## Records from a collection
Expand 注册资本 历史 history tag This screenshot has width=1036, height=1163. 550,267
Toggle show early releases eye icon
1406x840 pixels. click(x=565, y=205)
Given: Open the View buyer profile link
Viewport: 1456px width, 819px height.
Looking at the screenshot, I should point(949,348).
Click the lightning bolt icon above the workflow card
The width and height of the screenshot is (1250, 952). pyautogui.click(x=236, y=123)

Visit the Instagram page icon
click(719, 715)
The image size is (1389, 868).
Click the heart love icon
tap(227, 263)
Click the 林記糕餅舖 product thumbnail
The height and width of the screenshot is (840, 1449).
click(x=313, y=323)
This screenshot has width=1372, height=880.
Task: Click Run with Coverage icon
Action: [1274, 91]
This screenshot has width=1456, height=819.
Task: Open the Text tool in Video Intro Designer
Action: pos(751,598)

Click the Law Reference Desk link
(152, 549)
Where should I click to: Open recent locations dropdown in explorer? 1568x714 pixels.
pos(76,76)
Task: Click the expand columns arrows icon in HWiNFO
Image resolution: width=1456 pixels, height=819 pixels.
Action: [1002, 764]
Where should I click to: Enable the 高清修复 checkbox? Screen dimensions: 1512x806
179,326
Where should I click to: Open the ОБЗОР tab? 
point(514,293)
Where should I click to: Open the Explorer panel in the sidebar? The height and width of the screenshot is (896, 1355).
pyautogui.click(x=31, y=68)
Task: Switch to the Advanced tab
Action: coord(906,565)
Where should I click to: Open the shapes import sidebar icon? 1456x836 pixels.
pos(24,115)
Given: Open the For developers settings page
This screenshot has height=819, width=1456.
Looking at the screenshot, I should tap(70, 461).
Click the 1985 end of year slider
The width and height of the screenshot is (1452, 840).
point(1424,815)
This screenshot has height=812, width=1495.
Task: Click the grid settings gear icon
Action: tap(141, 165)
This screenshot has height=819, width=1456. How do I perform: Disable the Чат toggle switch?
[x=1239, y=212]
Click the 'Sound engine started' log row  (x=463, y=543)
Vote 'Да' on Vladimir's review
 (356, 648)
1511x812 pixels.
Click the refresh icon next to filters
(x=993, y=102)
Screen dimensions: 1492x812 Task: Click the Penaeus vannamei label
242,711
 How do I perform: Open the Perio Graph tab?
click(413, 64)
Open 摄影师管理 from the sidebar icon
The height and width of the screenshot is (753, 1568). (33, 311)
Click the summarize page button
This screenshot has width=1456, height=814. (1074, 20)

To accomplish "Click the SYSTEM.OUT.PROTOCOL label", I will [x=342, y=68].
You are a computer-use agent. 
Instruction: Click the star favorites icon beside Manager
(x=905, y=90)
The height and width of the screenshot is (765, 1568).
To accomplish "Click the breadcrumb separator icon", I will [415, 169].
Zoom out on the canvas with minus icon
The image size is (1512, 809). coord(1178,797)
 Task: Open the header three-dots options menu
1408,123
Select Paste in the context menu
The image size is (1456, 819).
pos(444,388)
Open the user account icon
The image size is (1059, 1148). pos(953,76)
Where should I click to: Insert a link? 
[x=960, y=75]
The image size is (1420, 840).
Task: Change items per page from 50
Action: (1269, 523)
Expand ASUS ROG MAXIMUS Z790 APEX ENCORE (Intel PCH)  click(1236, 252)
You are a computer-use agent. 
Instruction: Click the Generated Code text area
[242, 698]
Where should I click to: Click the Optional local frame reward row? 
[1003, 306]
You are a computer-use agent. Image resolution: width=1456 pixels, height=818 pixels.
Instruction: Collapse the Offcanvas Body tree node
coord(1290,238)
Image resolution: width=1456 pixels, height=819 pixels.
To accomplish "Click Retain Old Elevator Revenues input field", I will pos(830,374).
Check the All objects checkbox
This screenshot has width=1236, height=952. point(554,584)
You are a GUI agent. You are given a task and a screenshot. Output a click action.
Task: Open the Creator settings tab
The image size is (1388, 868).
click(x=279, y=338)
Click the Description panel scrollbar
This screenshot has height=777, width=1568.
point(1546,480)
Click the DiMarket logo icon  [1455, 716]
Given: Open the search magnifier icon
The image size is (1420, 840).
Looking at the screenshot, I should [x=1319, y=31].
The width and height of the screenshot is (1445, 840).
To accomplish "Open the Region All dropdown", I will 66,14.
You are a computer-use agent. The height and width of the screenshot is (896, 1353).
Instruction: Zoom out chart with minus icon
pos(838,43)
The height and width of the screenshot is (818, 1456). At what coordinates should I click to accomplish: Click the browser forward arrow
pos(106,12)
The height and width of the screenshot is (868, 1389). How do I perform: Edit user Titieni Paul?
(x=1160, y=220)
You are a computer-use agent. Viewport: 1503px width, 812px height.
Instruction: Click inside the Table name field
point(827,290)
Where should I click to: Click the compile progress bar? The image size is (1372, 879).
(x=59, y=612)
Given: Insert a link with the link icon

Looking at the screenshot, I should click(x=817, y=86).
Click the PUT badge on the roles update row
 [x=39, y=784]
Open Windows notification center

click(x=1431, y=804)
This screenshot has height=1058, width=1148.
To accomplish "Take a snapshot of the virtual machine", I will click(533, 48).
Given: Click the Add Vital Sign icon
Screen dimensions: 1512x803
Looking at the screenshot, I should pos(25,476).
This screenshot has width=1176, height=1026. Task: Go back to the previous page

## Work to be completed
Every single line of the data above must be set down again exactly.

## Expected answer
Expand 注册资本 历史 history tag This screenshot has width=1036, height=1163. 550,267
Toggle show early releases eye icon
1406x840 pixels. click(x=565, y=205)
Given: Open the View buyer profile link
Viewport: 1456px width, 819px height.
Looking at the screenshot, I should point(949,348).
Click the lightning bolt icon above the workflow card
The width and height of the screenshot is (1250, 952). pyautogui.click(x=236, y=123)

Visit the Instagram page icon
click(719, 715)
The image size is (1389, 868).
Click the heart love icon
tap(227, 263)
Click the 林記糕餅舖 product thumbnail
The height and width of the screenshot is (840, 1449).
click(x=313, y=323)
This screenshot has width=1372, height=880.
Task: Click Run with Coverage icon
Action: [1274, 91]
This screenshot has width=1456, height=819.
Task: Open the Text tool in Video Intro Designer
Action: pos(751,598)

Click the Law Reference Desk link
(152, 549)
Where should I click to: Open recent locations dropdown in explorer? 1568x714 pixels.
pos(76,76)
Task: Click the expand columns arrows icon in HWiNFO
Image resolution: width=1456 pixels, height=819 pixels.
Action: [1002, 764]
Where should I click to: Enable the 高清修复 checkbox? Screen dimensions: 1512x806
179,326
Where should I click to: Open the ОБЗОР tab? 
point(514,293)
Where should I click to: Open the Explorer panel in the sidebar? The height and width of the screenshot is (896, 1355).
pyautogui.click(x=31, y=68)
Task: Switch to the Advanced tab
Action: coord(906,565)
Where should I click to: Open the shapes import sidebar icon? 1456x836 pixels.
pos(24,115)
Given: Open the For developers settings page
This screenshot has height=819, width=1456.
Looking at the screenshot, I should tap(70, 461).
Click the 1985 end of year slider
The width and height of the screenshot is (1452, 840).
point(1424,815)
This screenshot has height=812, width=1495.
Task: Click the grid settings gear icon
Action: tap(141, 165)
This screenshot has height=819, width=1456. How do I perform: Disable the Чат toggle switch?
[x=1239, y=212]
Click the 'Sound engine started' log row  (x=463, y=543)
Vote 'Да' on Vladimir's review
 (356, 648)
1511x812 pixels.
Click the refresh icon next to filters
(x=993, y=102)
Screen dimensions: 1492x812 Task: Click the Penaeus vannamei label
242,711
 How do I perform: Open the Perio Graph tab?
click(413, 64)
Open 摄影师管理 from the sidebar icon
The height and width of the screenshot is (753, 1568). (33, 311)
Click the summarize page button
This screenshot has width=1456, height=814. (1074, 20)

To accomplish "Click the SYSTEM.OUT.PROTOCOL label", I will [x=342, y=68].
You are a computer-use agent. 
Instruction: Click the star favorites icon beside Manager
(x=905, y=90)
The height and width of the screenshot is (765, 1568).
To accomplish "Click the breadcrumb separator icon", I will [415, 169].
Zoom out on the canvas with minus icon
The image size is (1512, 809). coord(1178,797)
 Task: Open the header three-dots options menu
1408,123
Select Paste in the context menu
The image size is (1456, 819).
pos(444,388)
Open the user account icon
The image size is (1059, 1148). pos(953,76)
Where should I click to: Insert a link? 
[x=960, y=75]
The image size is (1420, 840).
Task: Change items per page from 50
Action: (1269, 523)
Expand ASUS ROG MAXIMUS Z790 APEX ENCORE (Intel PCH)  click(1236, 252)
You are a computer-use agent. 
Instruction: Click the Generated Code text area
[242, 698]
Where should I click to: Click the Optional local frame reward row? 
[1003, 306]
You are a computer-use agent. Image resolution: width=1456 pixels, height=818 pixels.
Instruction: Collapse the Offcanvas Body tree node
coord(1290,238)
Image resolution: width=1456 pixels, height=819 pixels.
To accomplish "Click Retain Old Elevator Revenues input field", I will pos(830,374).
Check the All objects checkbox
This screenshot has width=1236, height=952. point(554,584)
You are a GUI agent. You are given a task and a screenshot. Output a click action.
Task: Open the Creator settings tab
The image size is (1388, 868).
click(x=279, y=338)
Click the Description panel scrollbar
This screenshot has height=777, width=1568.
point(1546,480)
Click the DiMarket logo icon  [1455, 716]
Given: Open the search magnifier icon
The image size is (1420, 840).
Looking at the screenshot, I should [x=1319, y=31].
The width and height of the screenshot is (1445, 840).
To accomplish "Open the Region All dropdown", I will 66,14.
You are a computer-use agent. The height and width of the screenshot is (896, 1353).
Instruction: Zoom out chart with minus icon
pos(838,43)
The height and width of the screenshot is (818, 1456). At what coordinates should I click to accomplish: Click the browser forward arrow
pos(106,12)
The height and width of the screenshot is (868, 1389). How do I perform: Edit user Titieni Paul?
(x=1160, y=220)
You are a computer-use agent. Viewport: 1503px width, 812px height.
Instruction: Click inside the Table name field
point(827,290)
Where should I click to: Click the compile progress bar? The image size is (1372, 879).
(x=59, y=612)
Given: Insert a link with the link icon

Looking at the screenshot, I should click(x=817, y=86).
Click the PUT badge on the roles update row
 [x=39, y=784]
Open Windows notification center

click(x=1431, y=804)
This screenshot has height=1058, width=1148.
To accomplish "Take a snapshot of the virtual machine", I will click(533, 48).
Given: Click the Add Vital Sign icon
Screen dimensions: 1512x803
Looking at the screenshot, I should pos(25,476).
This screenshot has width=1176, height=1026. Task: Go back to the previous page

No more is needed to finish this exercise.